═══ Document ═══

Songs That Made Rock ‘n’ Roll: Big Mama Thornton and Elvis Unleash a Howling Hit With “Hound Dog”
In 1952, Jerry Leiber and Mike Stoller were asked to meet a young new blues singer. Little did they know it would inspire not just one of their greatest songs but one of the most important in the history of rock ‘n’ roll.
The budding songwriters were still teenagers and it’s fair to say that when they first met Big Mama Thornton she made a big impression. “We saw Big Mama and she knocked me cold,” Leiber told Rolling Stone in 1990. “She looked like the baddest, saltiest chick you would ever see.”
Meeting the colorful 25 year old singer with the big voice, big presence and big personality was all they needed and the pair jumped in their car already with ideas running through their talented young heads of the perfect song for Thornton. “We drove back to my house and then turned around, wrote the song, and then turned around, and rode it back to Big Mama,” Stoller recalled years later.
Amazingly it took them just minutes to write “Hound Dog” and the song would not only give Big Mama Thornton a #1 R&B hit but a few years later would become a massive hit for a young, handsome quivering lipped rock and roller: Elvis Presley.
While many may not realize that “Hound Dog” was originally a hit for another singer, notably a black woman, fewer still probably know it was written for her by two Jewish teenagers with an intense love of the blues.
Leiber and Stoller were both just 17 when they first met through a mutual friend in 1950. Although both lived in Los Angeles neither were California natives. Stoller grew up in Long Island, New York and started to learn piano after hearing the sounds of boogie-woogie for the first time while away at camp when he just eight years old.

═══

» **Exercise**
Rewrite the passage of the "Hound Dog" article starting at "Amazingly it took" and ending at "eight years old.", substituting "huge" for "massive".

═══ Items ═══

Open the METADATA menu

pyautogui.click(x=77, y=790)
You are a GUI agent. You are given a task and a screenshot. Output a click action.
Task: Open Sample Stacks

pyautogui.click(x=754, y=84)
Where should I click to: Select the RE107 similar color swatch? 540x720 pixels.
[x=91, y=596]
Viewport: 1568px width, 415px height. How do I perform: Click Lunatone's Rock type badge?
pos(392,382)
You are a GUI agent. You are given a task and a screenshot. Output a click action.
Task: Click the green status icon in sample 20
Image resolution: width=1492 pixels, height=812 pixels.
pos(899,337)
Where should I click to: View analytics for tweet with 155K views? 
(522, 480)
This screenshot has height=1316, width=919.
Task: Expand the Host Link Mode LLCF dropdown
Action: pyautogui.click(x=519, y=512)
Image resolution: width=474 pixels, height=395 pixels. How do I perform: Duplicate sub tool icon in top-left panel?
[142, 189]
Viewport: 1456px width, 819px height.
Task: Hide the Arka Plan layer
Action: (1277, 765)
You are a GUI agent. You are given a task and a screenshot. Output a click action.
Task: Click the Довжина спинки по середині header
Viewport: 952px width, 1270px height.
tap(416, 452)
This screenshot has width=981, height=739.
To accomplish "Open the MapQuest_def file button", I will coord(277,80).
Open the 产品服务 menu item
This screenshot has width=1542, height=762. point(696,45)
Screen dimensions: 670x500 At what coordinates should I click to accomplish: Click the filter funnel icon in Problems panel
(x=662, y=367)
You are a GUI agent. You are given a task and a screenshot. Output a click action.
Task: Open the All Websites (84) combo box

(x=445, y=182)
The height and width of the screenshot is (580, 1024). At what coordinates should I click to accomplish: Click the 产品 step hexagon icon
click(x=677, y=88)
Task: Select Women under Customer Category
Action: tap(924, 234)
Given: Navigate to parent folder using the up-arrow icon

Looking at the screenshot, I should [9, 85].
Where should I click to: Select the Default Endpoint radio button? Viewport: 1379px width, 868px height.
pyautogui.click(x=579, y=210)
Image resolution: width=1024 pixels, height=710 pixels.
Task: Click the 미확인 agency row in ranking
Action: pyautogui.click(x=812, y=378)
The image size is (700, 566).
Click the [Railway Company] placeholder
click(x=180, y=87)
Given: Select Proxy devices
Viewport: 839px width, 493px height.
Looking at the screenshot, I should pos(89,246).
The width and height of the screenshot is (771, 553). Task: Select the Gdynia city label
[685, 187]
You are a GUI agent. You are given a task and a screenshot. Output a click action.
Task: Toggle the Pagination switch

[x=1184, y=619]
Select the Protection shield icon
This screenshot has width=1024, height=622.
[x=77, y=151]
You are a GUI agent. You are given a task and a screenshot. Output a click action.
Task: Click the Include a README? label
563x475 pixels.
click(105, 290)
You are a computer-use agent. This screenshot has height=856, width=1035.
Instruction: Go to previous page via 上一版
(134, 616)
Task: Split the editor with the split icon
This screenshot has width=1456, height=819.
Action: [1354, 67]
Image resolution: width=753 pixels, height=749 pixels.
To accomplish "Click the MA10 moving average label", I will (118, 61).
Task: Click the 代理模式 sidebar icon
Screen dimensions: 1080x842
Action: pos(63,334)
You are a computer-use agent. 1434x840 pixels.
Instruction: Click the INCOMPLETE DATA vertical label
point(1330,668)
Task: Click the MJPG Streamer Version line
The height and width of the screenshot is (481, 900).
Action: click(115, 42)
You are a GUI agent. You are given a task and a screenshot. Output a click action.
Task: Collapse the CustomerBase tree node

═══

» **Finished answer**
Amazingly it took them just minutes to write “Hound Dog” and the song would not only give Big Mama Thornton a #1 R&B hit but a few years later would become a huge hit for a young, handsome quivering lipped rock and roller: Elvis Presley.
While many may not realize that “Hound Dog” was originally a hit for another singer, notably a black woman, fewer still probably know it was written for her by two Jewish teenagers with an intense love of the blues.
Leiber and Stoller were both just 17 when they first met through a mutual friend in 1950. Although both lived in Los Angeles neither were California natives. Stoller grew up in Long Island, New York and started to learn piano after hearing the sounds of boogie-woogie for the first time while away at camp when he just eight years old.